### ФРАГМЕНТ ТЕКСТА
----------

Элисо Вирсаладзе: «Когда ругают Россию, мне очень больно бывает. Когда ругают Грузию — тоже»
– Очень много на самом деле.
– Ну меньше же, чем мужчин?
– Может быть, в силу того, что женская биография подразумевает не только мощную карьеру, но и детей, семью и так далее. Хотя я сомневаюсь, я никогда не подсчитывала, это вы как-то распределили. Может быть. В свое время ученицами Листа были изумительные пианистки, которые делали очень большую карьеру. Не могу на этот вопрос ответить однозначно.
– Вы выбрали преподавание одной из частей своей жизни, или оно само как-то сложилось?
– Оно сложилось. Это вы правильно заметили.
– Не жалеете?
– Знаете, иногда жалею, потому что очень много сейчас у меня студентов. Когда я начала преподавать, это не было обязаловкой. Тогда все было очень сложно — вы слишком молоды, чтобы помнить об этом. Когда меня пригласили в консерваторию, я была приезжей из Грузии, поэтому, естественно, у меня не было прописки, которая была необходима, чтобы работать. В связи с этим не было жилья, в общем, масса всяких сложностей.
И я знаю, что Яков Израилевич ходил к Свешникову, тогдашнему ректору Московской консерватории, и говорил о том, что я кадр консерватории, что я должна преподавать. И, как сейчас говорят, с большим блатом, через Якова Израилевича я была приглашена как ассистент. Поскольку у Якова Израилевича не было места, я начала работать у Льва Николаевича Оборина, о чем совершенно не жалею, потому что я его очень любила и ценила.

----------

### ФРАГМЕНТ НАБОРА ДАННЫХ
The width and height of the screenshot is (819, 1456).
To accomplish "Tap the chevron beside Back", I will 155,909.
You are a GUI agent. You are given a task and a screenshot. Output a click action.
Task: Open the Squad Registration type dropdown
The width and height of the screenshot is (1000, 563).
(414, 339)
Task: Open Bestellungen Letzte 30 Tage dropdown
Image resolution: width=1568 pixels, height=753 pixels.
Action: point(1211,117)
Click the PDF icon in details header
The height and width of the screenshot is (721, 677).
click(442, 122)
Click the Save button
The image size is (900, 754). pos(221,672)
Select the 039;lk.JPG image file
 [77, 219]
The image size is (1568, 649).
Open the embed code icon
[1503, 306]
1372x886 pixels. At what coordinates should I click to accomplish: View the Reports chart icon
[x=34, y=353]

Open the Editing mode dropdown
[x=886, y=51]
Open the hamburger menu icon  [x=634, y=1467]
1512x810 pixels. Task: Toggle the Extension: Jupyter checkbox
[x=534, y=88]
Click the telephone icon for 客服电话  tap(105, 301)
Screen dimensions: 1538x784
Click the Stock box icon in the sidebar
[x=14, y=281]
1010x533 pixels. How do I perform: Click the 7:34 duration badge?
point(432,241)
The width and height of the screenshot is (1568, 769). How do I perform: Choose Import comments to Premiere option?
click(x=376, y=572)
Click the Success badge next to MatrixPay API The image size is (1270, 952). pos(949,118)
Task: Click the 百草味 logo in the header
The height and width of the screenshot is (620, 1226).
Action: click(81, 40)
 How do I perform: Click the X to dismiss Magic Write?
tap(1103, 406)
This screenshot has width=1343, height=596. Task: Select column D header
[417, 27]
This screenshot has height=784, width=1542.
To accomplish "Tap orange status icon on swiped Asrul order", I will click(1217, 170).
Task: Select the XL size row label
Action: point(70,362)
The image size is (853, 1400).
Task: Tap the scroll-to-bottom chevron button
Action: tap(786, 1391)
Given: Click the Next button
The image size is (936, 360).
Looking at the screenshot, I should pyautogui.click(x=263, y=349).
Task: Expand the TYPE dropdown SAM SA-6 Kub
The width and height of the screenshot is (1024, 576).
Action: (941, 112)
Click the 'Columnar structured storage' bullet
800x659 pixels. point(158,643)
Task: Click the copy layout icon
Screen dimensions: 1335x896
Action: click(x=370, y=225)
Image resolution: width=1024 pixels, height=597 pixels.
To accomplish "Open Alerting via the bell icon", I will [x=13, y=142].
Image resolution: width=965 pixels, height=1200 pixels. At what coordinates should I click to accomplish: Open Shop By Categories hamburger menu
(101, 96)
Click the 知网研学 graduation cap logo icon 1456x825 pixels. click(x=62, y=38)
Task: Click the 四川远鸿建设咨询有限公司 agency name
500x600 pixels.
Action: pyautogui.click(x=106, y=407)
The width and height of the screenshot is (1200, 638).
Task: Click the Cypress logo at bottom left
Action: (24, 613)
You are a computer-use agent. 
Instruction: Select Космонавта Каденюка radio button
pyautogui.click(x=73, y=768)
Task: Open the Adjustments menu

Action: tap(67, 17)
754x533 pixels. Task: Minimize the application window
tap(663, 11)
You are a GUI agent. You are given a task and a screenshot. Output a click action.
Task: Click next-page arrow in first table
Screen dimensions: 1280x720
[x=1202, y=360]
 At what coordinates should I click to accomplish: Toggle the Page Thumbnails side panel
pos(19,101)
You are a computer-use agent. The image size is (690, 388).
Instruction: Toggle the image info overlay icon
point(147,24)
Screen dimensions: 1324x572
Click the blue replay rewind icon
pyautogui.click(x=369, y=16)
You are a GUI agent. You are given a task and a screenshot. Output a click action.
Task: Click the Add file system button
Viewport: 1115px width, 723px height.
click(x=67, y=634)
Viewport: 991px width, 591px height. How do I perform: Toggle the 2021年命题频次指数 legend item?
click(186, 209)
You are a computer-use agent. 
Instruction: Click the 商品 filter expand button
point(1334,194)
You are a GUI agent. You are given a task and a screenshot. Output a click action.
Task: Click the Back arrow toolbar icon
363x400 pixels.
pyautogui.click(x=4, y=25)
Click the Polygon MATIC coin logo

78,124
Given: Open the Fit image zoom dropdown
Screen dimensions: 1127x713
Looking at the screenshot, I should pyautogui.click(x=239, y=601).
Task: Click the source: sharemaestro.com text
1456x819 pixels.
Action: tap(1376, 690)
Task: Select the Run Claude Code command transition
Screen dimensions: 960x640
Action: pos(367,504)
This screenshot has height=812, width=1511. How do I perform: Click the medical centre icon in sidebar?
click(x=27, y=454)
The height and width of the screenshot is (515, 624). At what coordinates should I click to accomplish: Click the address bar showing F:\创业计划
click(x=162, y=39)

----------

### ЗАДАНИЕ
Верните без изменений отрывок из интервью с Элисо Вирсаладзе: от слов "И я знаю, что" до слов "любила и ценила." включительно.

### ОТВЕТ К ЗАДАНИЮ
И я знаю, что Яков Израилевич ходил к Свешникову, тогдашнему ректору Московской консерватории, и говорил о том, что я кадр консерватории, что я должна преподавать. И, как сейчас говорят, с большим блатом, через Якова Израилевича я была приглашена как ассистент. Поскольку у Якова Израилевича не было места, я начала работать у Льва Николаевича Оборина, о чем совершенно не жалею, потому что я его очень любила и ценила.